EXCERPTED RECORDS:
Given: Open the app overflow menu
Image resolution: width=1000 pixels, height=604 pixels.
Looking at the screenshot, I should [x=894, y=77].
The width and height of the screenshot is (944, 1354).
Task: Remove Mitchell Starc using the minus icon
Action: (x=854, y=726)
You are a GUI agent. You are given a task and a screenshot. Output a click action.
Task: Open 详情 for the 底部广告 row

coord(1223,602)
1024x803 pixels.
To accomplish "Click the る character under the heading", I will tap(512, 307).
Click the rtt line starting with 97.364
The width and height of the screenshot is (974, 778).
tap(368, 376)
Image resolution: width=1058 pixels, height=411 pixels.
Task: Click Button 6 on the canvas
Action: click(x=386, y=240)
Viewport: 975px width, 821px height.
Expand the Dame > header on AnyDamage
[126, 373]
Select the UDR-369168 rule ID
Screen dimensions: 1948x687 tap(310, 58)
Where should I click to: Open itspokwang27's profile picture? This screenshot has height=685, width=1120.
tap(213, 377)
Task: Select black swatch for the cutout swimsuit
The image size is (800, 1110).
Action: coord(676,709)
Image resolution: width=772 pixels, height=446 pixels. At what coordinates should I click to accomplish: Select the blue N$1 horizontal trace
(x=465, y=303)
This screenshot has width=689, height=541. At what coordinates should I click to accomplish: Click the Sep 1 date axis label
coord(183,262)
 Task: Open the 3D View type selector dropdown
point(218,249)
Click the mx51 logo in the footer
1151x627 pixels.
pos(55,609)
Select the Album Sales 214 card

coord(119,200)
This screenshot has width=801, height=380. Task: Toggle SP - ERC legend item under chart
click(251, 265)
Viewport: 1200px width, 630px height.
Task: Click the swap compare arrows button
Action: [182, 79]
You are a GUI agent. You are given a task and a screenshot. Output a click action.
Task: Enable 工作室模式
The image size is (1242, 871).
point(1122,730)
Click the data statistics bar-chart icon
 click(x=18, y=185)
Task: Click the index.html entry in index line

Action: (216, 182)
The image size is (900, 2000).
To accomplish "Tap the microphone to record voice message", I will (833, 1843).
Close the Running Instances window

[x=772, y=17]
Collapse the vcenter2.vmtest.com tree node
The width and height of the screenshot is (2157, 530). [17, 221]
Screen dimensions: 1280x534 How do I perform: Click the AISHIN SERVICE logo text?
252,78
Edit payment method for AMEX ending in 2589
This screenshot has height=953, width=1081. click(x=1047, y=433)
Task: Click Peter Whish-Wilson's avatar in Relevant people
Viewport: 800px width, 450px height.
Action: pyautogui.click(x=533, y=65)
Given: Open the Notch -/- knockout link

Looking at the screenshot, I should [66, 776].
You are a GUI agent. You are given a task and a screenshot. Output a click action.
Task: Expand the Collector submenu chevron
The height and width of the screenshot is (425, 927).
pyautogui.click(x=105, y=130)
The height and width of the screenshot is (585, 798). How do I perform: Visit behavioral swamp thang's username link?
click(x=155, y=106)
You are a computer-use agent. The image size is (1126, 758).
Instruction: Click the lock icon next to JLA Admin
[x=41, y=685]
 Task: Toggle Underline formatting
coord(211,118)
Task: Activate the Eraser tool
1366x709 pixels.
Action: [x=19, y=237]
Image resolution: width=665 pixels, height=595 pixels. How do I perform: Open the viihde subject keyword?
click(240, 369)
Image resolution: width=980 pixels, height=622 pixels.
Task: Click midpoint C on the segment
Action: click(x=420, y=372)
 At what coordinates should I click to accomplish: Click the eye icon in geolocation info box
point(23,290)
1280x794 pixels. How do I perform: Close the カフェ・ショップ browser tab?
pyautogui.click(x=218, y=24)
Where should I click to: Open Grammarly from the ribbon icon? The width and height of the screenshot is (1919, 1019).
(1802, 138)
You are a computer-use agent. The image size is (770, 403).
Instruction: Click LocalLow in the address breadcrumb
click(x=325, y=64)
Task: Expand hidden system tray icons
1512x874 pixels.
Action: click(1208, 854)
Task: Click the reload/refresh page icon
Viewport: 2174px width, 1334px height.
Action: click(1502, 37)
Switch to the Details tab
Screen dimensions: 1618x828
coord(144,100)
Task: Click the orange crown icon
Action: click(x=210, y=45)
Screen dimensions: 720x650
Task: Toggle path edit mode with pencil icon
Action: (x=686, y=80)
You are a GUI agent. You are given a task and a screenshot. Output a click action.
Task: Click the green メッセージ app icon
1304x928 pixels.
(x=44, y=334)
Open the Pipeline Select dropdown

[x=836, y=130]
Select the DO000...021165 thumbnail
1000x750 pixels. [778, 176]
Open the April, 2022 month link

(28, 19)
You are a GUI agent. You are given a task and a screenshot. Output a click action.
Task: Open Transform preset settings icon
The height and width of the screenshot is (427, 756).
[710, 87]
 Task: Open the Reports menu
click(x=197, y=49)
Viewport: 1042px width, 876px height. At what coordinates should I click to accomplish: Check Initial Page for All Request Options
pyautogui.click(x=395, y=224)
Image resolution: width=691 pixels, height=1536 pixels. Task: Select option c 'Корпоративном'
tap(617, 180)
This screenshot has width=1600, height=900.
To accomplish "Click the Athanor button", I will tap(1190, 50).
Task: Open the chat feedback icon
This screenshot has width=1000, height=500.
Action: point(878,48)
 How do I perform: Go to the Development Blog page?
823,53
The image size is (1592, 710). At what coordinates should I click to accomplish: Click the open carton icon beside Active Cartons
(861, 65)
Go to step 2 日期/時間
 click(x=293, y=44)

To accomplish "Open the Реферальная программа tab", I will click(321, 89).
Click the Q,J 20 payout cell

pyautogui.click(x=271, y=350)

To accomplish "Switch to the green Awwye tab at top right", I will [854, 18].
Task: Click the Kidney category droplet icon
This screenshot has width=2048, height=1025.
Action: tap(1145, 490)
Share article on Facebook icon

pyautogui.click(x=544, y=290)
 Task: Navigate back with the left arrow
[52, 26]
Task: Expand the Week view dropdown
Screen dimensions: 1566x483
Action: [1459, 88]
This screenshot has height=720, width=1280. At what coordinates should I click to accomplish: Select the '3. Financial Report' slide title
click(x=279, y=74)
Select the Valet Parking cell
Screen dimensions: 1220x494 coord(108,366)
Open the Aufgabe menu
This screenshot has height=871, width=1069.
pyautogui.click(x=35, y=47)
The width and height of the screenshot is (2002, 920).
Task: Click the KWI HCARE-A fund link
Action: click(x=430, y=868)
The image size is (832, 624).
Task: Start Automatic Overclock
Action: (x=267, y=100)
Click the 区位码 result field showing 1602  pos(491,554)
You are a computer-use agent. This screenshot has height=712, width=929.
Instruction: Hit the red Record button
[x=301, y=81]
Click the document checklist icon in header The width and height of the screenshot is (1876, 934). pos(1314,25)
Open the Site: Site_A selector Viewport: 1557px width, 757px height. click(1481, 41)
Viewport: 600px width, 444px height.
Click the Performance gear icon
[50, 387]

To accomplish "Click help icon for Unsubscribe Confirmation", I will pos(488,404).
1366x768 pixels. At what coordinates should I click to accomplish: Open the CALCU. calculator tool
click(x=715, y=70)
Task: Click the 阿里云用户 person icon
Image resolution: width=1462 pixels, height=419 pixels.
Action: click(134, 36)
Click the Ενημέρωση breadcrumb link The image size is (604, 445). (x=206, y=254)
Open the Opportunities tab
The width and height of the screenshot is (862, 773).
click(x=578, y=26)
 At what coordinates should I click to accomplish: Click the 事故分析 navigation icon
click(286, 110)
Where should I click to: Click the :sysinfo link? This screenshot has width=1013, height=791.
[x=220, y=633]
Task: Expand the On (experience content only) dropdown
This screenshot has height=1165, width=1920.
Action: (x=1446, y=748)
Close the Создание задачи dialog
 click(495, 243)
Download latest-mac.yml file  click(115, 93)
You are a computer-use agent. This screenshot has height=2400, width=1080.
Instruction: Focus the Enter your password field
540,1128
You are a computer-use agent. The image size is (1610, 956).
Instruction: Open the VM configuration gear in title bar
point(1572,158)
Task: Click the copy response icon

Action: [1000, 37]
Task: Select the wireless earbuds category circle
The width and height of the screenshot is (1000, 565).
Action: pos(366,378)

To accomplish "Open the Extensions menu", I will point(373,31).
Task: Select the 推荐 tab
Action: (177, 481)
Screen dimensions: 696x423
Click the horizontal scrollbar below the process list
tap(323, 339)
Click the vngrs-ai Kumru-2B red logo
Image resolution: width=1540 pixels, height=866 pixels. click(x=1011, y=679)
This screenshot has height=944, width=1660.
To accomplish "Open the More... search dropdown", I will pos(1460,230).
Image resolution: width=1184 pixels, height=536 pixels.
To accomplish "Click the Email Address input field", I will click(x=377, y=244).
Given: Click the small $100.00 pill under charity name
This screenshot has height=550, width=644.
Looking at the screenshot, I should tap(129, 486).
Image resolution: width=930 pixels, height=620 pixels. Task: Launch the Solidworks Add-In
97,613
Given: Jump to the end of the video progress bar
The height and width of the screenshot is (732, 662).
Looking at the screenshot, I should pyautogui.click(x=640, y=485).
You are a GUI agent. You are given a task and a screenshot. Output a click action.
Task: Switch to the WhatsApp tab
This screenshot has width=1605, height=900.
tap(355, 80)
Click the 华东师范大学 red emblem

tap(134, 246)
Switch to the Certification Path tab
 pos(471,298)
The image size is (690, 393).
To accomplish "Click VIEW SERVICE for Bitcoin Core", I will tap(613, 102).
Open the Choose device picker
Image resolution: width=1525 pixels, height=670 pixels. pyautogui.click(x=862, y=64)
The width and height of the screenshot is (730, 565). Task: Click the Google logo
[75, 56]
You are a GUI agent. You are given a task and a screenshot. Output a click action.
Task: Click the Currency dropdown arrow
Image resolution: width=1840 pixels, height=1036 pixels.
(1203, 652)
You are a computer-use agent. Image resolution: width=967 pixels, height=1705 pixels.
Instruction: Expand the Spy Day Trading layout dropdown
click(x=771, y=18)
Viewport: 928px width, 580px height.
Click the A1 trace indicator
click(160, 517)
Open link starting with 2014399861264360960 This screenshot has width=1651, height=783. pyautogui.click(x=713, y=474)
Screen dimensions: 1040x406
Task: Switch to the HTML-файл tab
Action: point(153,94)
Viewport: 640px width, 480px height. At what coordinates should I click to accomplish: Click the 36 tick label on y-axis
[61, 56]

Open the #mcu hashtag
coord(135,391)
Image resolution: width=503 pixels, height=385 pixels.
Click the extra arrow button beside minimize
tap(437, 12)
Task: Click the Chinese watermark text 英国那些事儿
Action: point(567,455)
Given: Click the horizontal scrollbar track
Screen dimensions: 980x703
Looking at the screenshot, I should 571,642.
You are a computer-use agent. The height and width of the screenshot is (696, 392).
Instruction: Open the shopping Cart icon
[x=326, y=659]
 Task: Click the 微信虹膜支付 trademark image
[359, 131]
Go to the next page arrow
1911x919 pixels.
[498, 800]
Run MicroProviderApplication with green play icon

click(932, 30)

WORK TASK: Give back the records above exactly, limited to the lines between the one holding "At what coordinates should I click to accomplish: Click the 事故分析" and the one holding "Task: Expand the On", inclusive.

RESULT BELOW:
 At what coordinates should I click to accomplish: Click the 事故分析 navigation icon
click(286, 110)
Where should I click to: Click the :sysinfo link? This screenshot has width=1013, height=791.
[x=220, y=633]
Task: Expand the On (experience content only) dropdown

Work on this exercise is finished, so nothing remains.